The Mudcat Café TM
Thread #77802   Message #1392310
Posted By: Peter K (Fionn)
29-Jan-05 - 11:55 AM
Thread Name: Auschwitz and other mass murder
Subject: RE: Auschwitz and other mass murder
It's worth keeping in mind that anti-semitism was virulent across most of Europe in the first half of the 20th century. The authorities in France, for instance, unhesitatingly handed over their Jews to the Nazis, though they were under no real pressure to do so. ("Occupied" France was in fact occupied by less than 3,000 German troops for most of the time.) This widespread hatred was an easy thing for the Nazis to exploit, and they had no difficulty getting the German business community on board either.

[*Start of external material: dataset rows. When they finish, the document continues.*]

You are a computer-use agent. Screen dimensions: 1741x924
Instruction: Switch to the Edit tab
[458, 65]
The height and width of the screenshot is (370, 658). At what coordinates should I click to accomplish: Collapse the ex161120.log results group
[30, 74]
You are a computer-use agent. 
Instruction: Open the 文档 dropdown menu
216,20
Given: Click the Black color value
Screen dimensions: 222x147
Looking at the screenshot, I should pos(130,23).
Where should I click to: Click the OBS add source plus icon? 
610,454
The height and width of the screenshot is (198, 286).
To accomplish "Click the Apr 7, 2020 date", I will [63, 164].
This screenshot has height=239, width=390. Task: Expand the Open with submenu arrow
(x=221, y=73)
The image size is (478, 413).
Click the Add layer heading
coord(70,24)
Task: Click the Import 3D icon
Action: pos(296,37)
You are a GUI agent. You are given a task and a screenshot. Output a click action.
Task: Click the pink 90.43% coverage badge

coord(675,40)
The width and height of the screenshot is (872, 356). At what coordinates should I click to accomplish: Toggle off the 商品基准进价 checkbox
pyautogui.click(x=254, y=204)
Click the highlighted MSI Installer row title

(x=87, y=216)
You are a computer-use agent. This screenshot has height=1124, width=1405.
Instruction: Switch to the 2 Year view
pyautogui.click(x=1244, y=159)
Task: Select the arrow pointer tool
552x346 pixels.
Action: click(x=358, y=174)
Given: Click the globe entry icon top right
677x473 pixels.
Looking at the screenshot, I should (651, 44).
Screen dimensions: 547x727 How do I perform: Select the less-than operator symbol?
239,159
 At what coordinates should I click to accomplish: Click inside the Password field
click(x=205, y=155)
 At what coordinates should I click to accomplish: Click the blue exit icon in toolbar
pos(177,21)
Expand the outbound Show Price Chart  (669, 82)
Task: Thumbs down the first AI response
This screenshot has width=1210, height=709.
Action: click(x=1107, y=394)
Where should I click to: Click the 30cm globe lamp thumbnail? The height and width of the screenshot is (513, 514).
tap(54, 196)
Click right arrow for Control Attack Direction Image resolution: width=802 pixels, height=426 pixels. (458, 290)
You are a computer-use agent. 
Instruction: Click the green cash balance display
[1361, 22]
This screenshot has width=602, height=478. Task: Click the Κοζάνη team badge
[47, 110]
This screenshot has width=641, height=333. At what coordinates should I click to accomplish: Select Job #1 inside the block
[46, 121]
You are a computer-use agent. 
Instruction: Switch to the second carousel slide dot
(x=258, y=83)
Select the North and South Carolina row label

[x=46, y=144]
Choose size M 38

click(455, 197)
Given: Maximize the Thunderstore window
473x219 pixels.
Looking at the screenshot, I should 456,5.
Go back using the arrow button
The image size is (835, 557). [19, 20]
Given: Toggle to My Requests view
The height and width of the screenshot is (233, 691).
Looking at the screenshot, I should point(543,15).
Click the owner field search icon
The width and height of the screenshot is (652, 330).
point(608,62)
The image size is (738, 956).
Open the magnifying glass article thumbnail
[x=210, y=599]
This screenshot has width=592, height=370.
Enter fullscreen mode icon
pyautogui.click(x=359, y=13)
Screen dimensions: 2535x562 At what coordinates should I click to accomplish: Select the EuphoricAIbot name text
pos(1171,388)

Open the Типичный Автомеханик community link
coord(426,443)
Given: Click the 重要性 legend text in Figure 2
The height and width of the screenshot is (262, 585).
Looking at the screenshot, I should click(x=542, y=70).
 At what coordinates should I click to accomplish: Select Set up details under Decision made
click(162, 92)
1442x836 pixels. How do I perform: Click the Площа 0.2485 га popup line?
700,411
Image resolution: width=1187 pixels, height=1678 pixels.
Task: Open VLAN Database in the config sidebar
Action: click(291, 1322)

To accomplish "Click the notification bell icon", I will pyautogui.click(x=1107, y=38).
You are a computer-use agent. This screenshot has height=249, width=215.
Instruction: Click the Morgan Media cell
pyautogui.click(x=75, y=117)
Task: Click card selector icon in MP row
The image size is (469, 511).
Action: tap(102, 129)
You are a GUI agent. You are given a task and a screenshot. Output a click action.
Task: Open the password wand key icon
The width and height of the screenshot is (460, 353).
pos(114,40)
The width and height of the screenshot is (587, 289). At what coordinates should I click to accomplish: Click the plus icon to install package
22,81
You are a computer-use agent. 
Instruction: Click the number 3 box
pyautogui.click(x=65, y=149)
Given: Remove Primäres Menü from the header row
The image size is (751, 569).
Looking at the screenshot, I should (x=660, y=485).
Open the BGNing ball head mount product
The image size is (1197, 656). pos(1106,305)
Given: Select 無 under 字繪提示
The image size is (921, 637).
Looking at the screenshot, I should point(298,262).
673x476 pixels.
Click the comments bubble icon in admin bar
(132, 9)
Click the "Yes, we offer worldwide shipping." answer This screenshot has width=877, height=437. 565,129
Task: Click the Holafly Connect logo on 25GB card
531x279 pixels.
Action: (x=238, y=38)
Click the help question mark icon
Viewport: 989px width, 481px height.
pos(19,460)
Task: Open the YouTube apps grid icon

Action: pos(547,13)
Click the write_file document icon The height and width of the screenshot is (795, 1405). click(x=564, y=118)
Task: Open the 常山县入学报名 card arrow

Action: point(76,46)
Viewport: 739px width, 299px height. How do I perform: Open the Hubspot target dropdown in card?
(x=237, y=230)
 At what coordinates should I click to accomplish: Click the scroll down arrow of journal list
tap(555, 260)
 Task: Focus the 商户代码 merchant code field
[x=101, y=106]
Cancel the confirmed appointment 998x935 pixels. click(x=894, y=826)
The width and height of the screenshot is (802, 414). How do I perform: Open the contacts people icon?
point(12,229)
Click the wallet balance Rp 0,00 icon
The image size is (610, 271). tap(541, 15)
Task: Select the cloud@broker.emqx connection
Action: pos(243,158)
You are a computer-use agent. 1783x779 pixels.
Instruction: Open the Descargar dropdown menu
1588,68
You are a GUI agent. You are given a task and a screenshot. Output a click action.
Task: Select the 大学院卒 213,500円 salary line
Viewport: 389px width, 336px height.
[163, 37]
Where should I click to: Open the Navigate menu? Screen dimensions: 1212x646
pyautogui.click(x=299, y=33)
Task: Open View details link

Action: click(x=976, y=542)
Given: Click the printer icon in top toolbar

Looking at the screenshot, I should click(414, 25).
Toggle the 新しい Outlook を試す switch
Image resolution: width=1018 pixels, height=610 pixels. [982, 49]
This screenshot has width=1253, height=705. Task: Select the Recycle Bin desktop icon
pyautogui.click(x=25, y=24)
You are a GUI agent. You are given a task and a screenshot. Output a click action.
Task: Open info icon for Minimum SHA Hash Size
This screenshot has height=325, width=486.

Companies such as I G Farben and Bayer were complicit in the crimes, taking advantage of the ready supply of slave labour and human guinea pigs, and helping to design ever more efficient killing and cremation systems etc. And American investors in Nazi Germany, such as IBM and the Rothschilds, could not have been unaware of the intense and systematic persecution of German and Austrian Jews in the 1930s.

The only reason anti-semitism was less evident in the UK (but still a strong undercurrent ebbing through the so-called Establishment) was that Britain had killed or driven out most of its Jews in medieval persecutions centuries earlier.

Wolfgang, I have no problem with Auschwitz being emblematic of the Holocaust, and indeed of all genocides (thus I would like to see 27 January observed as something wider, such as Genocide Awareness Day) but the numbers game can be misleading. Deaths at Auschwitz are almost universally put at 1.1 to 1.5 million, with most latter-day historians now tending towards the lower estimate. Deaths at Treblinka were 700,000-850,000, but that was achieved in a single year, not five years like Auschwitz. Think what the story might have been if Treblinka had not been destroyed by an uprising of prisoners in August 1943.

When I said Holocaust Memorial Day was a recent innovation, I meant to add that Jews have of course been commemorating the Shoah for 50 years or more. (It started to be known as the Holocaust only around 1960 and the Eichmann trial.) Yom HaShoah is observed on 27 of Nissan (which usually falls in March or April I think). I can't remember the significance of the specific date, but I think it might relate to the Warsaw uprising, which would be as appropriate an event as any to relate it to.